I knew what racism was, but I certainly didn’t think I was racist.

I’ve spent the last four years married to a black man, and understanding racism is something I do every day. I still don’t understand it the way he does, but knowing that is one of the first things I needed to learn.

For me growing up, racism just wasn’t discussed. We didn’t use the “n” word, because we didn’t know any black people. It wasn’t that we hated them, it was worse than that.

They didn’t exist. This was before the internet, before wifi and cell phones. When you could live in your own space and know nothing more. 

With the exception of one family in my small town, the only black people I ever saw were on television shows like “Fresh Prince” and “A Different World.” And while I liked watching them both, I couldn’t relate to either of those in any way.

They might as well have been foreign films.

There was one black girl in my school. In the sixth grade she slapped me. I didn’t know what I’d done to provoke it, and I was mad. 

Later I found out it was because someone had told her not to let her “n*#%$r hair” touch them. My hair was long and blonde, and I sat right next to her.

I played with it all day, and when I whipped it back, some of it got on her chair. 

Nobody ever told me to watch where I put my hair. I could do whatever I wanted with it.

And so she slapped me. 

It wasn’t okay. She spent the afternoon in the principal’s office. My mom met with the principal as well. After school, she picked took me to Dairy Queen. 

Mom told me why the black girl had slapped me over a Dilly bar, “She said she did it because it wasn’t fair for you to be able to whip your hair around and nobody even care. She didn’t do it because she was mad at you.” 

This made no sense to me. I didn’t care what that girl did with her hair, because she was a novelty to me.

The token black kid in a sea of blonde hair and blue eyes. 

Beyond wondering if she could get a sunburn, or where she bought all those clacky beads she wore, I had no interest in her. 

“That doesn’t mean she gets to slap me, mom.” 

“I agree. You can’t slap someone just because they have pretty hair.” 

And there it was. Something I didn’t recognize back then, but I see now. By saying I had pretty hair, my mom was implying that she didn’t.

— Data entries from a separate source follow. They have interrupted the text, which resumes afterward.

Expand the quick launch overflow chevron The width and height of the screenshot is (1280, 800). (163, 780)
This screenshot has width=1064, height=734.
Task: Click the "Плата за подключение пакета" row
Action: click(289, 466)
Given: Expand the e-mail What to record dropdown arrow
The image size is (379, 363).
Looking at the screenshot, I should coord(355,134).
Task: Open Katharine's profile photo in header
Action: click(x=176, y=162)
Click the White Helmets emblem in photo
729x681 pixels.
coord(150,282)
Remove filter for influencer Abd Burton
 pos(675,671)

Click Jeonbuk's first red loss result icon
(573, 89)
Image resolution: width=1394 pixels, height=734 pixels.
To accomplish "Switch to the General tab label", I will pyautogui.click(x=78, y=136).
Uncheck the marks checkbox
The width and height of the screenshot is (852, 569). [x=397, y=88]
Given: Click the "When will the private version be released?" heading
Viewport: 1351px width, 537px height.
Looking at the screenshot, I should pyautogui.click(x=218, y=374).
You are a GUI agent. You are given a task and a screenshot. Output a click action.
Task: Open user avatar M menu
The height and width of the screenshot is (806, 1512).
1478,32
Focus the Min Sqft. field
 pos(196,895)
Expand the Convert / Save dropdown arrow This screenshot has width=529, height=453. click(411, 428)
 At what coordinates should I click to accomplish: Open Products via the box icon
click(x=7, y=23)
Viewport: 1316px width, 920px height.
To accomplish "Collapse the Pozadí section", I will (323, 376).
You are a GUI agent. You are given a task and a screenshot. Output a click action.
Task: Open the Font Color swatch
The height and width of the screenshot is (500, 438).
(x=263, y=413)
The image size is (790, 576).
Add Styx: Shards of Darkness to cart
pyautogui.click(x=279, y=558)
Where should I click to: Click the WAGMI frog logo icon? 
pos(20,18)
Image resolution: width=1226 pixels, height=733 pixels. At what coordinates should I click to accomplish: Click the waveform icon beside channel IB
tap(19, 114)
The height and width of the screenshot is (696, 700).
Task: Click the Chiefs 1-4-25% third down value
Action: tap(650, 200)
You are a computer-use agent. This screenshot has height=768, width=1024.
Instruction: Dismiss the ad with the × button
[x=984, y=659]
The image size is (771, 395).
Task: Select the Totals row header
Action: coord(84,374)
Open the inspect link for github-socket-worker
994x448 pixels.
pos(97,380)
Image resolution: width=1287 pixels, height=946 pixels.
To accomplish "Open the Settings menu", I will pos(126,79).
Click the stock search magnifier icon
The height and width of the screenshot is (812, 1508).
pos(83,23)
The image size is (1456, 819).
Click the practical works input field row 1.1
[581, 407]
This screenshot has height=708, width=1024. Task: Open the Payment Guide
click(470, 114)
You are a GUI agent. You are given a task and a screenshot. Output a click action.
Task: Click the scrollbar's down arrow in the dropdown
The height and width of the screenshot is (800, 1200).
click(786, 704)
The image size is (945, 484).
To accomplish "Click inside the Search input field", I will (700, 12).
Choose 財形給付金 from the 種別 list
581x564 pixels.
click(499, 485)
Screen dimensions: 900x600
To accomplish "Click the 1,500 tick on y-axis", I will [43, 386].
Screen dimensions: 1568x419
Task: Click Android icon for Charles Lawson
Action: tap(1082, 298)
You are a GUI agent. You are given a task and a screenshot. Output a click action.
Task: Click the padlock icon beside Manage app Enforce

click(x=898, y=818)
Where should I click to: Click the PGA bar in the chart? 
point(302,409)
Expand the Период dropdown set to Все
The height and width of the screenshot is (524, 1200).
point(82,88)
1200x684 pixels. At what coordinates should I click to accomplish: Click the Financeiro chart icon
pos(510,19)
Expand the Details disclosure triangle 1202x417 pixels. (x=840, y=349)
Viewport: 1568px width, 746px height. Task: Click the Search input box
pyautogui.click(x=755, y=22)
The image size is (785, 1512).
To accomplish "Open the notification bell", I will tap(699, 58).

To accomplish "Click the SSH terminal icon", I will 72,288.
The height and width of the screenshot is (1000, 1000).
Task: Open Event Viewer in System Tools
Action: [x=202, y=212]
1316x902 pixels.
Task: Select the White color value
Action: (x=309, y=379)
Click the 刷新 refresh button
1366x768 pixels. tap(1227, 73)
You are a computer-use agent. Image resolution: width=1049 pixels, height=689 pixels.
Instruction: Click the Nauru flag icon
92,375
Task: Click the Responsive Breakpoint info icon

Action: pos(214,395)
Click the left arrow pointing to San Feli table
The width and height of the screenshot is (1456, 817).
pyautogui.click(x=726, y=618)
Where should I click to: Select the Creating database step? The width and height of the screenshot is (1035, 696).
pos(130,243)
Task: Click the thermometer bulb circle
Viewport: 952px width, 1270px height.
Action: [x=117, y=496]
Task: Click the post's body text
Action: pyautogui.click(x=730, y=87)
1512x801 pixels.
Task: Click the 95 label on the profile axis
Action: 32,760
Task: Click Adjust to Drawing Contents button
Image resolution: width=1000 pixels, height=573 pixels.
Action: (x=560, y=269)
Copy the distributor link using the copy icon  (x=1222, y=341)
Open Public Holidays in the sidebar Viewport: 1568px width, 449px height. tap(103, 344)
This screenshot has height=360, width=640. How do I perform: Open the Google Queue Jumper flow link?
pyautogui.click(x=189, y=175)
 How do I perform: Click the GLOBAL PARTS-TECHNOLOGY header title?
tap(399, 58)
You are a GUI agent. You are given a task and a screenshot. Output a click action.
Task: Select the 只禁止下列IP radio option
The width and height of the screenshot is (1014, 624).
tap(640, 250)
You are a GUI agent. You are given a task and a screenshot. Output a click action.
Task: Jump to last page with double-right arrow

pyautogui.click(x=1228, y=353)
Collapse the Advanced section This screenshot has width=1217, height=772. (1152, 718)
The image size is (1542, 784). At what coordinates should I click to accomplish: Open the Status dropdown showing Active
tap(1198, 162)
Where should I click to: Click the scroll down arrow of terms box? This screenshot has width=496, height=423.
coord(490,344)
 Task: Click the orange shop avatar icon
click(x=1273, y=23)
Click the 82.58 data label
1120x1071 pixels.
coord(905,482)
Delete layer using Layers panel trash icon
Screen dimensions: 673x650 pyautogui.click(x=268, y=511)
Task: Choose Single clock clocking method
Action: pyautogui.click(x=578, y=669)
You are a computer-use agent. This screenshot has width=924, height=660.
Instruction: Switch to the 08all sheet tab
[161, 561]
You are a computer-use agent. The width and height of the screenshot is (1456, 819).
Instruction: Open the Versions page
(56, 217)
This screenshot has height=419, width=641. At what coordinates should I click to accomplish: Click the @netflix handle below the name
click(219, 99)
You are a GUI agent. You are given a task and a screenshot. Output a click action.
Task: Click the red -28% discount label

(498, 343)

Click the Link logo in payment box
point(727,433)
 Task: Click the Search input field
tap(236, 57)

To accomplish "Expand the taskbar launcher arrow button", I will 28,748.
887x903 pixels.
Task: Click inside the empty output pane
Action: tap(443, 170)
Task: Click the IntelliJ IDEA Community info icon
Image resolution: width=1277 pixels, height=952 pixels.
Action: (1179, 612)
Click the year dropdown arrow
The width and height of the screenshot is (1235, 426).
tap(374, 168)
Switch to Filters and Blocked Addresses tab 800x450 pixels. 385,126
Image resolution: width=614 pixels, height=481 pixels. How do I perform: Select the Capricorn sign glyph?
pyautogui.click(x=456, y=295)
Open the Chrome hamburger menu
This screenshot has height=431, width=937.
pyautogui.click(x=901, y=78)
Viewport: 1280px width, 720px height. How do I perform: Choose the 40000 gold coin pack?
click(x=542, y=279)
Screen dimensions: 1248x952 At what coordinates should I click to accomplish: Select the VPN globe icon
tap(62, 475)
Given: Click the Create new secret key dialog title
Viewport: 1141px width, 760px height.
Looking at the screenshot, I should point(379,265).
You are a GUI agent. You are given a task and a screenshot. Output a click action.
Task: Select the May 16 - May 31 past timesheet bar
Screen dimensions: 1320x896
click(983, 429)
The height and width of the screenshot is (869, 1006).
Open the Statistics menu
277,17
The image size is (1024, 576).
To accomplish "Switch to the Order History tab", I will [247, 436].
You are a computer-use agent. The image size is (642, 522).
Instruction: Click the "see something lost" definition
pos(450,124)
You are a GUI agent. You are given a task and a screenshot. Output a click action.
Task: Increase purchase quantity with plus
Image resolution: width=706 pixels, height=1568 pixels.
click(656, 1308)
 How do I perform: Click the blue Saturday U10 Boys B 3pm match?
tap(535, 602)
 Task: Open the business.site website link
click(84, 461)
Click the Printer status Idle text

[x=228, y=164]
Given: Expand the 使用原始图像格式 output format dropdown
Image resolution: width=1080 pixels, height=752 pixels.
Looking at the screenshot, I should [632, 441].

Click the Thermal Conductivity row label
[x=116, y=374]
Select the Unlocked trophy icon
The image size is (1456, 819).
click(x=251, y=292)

Systemic racism so deeply rooted neither she or I saw it that day. 

We were both just upset that she slapped me. 

“Is she going to get in trouble?” For some reason, I didn’t want her to. I was mad. So mad. But it just didn’t seem right to punish someone for liking my hair. 

“She’s suspended for a day.” 

“Okay.” That wasn’t too bad. At least that might keep her from hitting me again. 

“And she has to move away from you. She isn’t allowed to sit by you.” 

And I thought she meant that year. But it turned out she wasn’t even allowed to be in my class the next year, or the next. Throughout junior high and even high school, she’s the only person my age I never had another class with. 

I asked about it a few years ago. “They just decided it would be best to separate the two of you. After what I went through in high school, we didn’t want that for you.” 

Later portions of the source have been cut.